**Prompt**.
Copy the text on miniatures from "Or take the grotto, a" to "down to size.".

**Text block**.
○ ○ ○
Why is it that we, as a people, are so instinctively drawn to the miniature? The landscaped garden is itself a form of stunted terrain, with mounds and dells contrived so as to give the carefully positioned viewer awesome prospects of distant hills and plunging dales. When the 18th-century Romantics conceived the notion of the sublime, they had merely trotted a few miles away from twee southern England and into the terrible wastes of ... Wales.

Or take the grotto, a form of landscaped garden furniture that became so popular there were specialised companies dedicated to their production. Painshill has one of the finest grottos in England, and when we visited it was being painstakingly restored with crystalline chunks cemented to its vaulted roof. As I stared out through a knobbly embrasure, I could almost imagine that I were in a great, subterranean cavern, were it not for the ditsy dreadnought which hove into view. Or take the rage for rock gardening which got going in the 19th century. In part this was a quite reasonable desire to introduce mountain species into the low-lying English garden, but as the rock piles towered higher and higher, becoming increasingly gnarled and baroque, so the Himalaya itself was cut down to size.

Levi-Strauss sagely remarked that when we alter scale we "sacrifice the sensible in favour of the intelligible". Tell that to the Hampshire Model Boat Society, with their mini-dreadnoughts. Actually, I wouldn't mind telling them - because it's one thing to be the sort of saddo who labours in the privacy of his shed to produce a teensy simulacrum of a dreadful war machine, it's quite another to load it on a trailer, drag it up the M3 and cruise around in the thing. I'm confident that the kind of chap who could conceive of such a recreation is fully attuned to its warped heuristics.

As it is to the bucolic, so it is to the urban. I have visited most of Britain's principal cities and they have much to recommend them, from the austere pinkish granite of Aberdeen to the dinky lanes of Truro, with its disproportionately (there I go again) massive cathedral towering above them. Yet the town I return to again and again is about 1/30th actual size. Bekonscot Model Village may not be Britain's largest example of miniaturism - that accolade, I fear, must belong to Legoland - but it does have the virtue of being satisfyingly a world entire. Albeit a world mired in the interwar period - for Bekonscot is the littlest of Little England, complete with churches, greens, castles and cottage hospitals. The harvest is threshed with steam power, there is an extensive, pre-Beeching rail network, and although in recent years ethnic minority figurines have been introduced, they look slightly anachronistic next to a fully functioning, nationalised mine.
○ ○ ○
**Pixel coordinate grounding data**.
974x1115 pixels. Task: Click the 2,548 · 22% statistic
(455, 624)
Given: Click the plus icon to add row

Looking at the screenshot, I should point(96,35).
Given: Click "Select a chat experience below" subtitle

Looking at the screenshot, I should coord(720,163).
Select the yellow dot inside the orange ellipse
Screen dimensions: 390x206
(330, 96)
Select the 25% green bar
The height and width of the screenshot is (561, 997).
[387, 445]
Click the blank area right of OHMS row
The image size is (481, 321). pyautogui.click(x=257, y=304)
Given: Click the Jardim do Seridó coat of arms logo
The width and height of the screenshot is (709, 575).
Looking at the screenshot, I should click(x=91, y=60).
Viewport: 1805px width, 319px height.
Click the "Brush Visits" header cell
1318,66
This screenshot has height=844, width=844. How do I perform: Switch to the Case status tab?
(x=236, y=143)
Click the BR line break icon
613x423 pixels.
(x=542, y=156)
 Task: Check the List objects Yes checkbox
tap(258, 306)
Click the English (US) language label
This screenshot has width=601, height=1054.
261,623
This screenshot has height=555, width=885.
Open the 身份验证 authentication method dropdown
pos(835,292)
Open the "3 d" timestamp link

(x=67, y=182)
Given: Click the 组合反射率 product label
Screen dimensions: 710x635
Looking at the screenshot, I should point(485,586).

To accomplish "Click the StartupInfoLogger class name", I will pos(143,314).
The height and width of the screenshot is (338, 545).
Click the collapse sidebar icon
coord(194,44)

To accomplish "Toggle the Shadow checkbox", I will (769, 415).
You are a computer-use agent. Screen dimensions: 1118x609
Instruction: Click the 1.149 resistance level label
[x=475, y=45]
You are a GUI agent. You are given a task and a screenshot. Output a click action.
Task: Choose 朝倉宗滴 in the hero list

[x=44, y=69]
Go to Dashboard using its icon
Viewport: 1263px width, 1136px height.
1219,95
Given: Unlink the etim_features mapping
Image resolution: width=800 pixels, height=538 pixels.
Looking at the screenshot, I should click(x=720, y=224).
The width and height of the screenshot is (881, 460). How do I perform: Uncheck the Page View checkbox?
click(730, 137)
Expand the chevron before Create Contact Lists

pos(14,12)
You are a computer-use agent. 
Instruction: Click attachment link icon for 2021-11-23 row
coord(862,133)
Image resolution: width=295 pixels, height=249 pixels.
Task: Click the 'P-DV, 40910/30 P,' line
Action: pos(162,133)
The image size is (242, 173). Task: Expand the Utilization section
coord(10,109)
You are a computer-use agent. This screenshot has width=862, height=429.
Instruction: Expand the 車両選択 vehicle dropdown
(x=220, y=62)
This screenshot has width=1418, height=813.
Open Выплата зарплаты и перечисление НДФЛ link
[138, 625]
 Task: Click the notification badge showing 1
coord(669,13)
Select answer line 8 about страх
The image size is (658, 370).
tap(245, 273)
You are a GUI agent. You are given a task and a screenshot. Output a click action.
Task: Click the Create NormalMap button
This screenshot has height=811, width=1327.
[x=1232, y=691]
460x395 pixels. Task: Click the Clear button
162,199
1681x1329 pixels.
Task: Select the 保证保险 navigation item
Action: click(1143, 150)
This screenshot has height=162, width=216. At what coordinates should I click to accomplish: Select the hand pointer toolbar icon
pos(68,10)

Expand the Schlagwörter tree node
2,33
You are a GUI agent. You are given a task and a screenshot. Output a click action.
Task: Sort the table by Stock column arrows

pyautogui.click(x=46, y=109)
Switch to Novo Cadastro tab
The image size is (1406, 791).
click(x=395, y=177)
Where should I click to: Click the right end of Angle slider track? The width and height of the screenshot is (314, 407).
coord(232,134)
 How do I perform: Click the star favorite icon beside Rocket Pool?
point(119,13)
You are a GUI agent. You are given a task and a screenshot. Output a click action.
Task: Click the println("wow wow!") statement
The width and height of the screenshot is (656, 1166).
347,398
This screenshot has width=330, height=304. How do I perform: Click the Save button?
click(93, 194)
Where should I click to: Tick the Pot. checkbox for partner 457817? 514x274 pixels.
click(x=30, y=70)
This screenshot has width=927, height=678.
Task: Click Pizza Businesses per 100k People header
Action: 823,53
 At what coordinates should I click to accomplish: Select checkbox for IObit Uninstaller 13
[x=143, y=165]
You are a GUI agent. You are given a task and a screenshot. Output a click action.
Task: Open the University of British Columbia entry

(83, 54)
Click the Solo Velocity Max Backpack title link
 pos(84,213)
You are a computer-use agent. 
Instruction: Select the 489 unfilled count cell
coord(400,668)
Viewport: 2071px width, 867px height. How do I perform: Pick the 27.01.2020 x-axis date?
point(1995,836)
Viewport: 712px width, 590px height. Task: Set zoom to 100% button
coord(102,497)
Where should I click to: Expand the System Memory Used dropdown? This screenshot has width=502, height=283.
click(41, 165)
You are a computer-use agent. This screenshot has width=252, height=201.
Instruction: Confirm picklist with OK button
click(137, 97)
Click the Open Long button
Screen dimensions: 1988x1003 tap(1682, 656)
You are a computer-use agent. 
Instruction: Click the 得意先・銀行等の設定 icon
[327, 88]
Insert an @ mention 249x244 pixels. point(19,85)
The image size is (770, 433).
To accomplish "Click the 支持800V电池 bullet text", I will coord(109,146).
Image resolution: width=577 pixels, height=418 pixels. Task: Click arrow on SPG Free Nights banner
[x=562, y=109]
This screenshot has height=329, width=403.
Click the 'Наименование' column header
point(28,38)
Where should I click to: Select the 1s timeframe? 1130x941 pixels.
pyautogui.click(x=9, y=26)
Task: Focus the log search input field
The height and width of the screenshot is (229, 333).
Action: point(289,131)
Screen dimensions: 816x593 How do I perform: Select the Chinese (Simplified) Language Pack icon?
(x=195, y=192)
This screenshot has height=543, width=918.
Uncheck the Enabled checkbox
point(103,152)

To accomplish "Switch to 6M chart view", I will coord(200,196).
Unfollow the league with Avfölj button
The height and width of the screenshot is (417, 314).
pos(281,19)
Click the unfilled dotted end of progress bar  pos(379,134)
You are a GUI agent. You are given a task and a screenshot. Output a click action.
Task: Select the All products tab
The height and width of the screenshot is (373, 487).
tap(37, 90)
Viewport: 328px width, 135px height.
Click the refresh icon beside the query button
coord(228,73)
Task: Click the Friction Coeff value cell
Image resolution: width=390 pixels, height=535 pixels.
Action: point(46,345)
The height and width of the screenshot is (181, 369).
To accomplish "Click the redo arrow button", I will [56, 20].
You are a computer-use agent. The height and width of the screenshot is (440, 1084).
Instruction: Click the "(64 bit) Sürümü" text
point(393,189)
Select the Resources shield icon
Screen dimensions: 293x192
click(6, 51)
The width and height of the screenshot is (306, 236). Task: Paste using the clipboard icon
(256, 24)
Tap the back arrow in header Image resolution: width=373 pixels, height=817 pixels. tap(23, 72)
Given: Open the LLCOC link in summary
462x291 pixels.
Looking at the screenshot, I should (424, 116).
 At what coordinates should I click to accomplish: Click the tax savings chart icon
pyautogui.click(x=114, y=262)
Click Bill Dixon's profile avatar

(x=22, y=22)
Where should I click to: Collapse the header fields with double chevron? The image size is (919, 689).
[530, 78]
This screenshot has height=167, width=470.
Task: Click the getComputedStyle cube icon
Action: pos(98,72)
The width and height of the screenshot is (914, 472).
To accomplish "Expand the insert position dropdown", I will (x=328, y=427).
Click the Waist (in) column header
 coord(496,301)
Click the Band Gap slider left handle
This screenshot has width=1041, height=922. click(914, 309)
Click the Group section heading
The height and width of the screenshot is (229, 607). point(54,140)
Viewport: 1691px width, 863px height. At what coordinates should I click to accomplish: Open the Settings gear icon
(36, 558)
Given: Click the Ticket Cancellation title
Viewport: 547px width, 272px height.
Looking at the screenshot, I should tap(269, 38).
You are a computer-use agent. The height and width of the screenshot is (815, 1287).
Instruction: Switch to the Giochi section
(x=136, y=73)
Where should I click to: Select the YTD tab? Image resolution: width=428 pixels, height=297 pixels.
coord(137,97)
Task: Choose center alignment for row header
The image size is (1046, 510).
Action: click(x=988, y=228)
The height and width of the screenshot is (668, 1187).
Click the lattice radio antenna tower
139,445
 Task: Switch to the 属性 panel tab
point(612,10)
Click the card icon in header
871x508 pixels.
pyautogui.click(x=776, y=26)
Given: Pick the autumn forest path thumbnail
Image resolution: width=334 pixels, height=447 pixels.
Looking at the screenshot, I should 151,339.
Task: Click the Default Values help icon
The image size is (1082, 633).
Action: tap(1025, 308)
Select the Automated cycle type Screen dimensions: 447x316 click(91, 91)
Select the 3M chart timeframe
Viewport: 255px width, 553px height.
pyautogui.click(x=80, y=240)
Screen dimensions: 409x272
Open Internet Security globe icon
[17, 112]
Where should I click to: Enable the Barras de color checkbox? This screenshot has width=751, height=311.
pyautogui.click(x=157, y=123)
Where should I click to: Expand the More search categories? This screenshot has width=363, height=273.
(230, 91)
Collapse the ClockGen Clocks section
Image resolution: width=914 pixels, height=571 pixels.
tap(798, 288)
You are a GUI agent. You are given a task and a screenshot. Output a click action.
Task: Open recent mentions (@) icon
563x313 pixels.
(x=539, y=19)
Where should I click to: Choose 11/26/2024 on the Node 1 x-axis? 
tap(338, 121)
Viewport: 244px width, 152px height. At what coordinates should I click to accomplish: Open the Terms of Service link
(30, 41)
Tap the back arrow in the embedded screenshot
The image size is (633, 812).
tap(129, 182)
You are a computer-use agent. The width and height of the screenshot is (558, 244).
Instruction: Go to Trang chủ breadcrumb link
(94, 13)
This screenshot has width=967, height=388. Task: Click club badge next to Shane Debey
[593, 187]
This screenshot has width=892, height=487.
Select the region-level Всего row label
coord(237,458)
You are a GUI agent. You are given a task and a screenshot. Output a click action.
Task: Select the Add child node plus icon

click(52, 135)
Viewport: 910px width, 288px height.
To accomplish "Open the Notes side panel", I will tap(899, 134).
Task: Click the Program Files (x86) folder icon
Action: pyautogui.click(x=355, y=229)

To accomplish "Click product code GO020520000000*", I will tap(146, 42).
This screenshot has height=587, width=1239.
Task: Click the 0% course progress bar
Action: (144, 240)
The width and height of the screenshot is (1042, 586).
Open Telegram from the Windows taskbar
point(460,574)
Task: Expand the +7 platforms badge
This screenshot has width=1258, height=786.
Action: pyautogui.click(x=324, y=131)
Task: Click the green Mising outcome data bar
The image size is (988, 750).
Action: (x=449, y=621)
○ ○ ○
**Response**.
Or take the grotto, a form of landscaped garden furniture that became so popular there were specialised companies dedicated to their production. Painshill has one of the finest grottos in England, and when we visited it was being painstakingly restored with crystalline chunks cemented to its vaulted roof. As I stared out through a knobbly embrasure, I could almost imagine that I were in a great, subterranean cavern, were it not for the ditsy dreadnought which hove into view. Or take the rage for rock gardening which got going in the 19th century. In part this was a quite reasonable desire to introduce mountain species into the low-lying English garden, but as the rock piles towered higher and higher, becoming increasingly gnarled and baroque, so the Himalaya itself was cut down to size.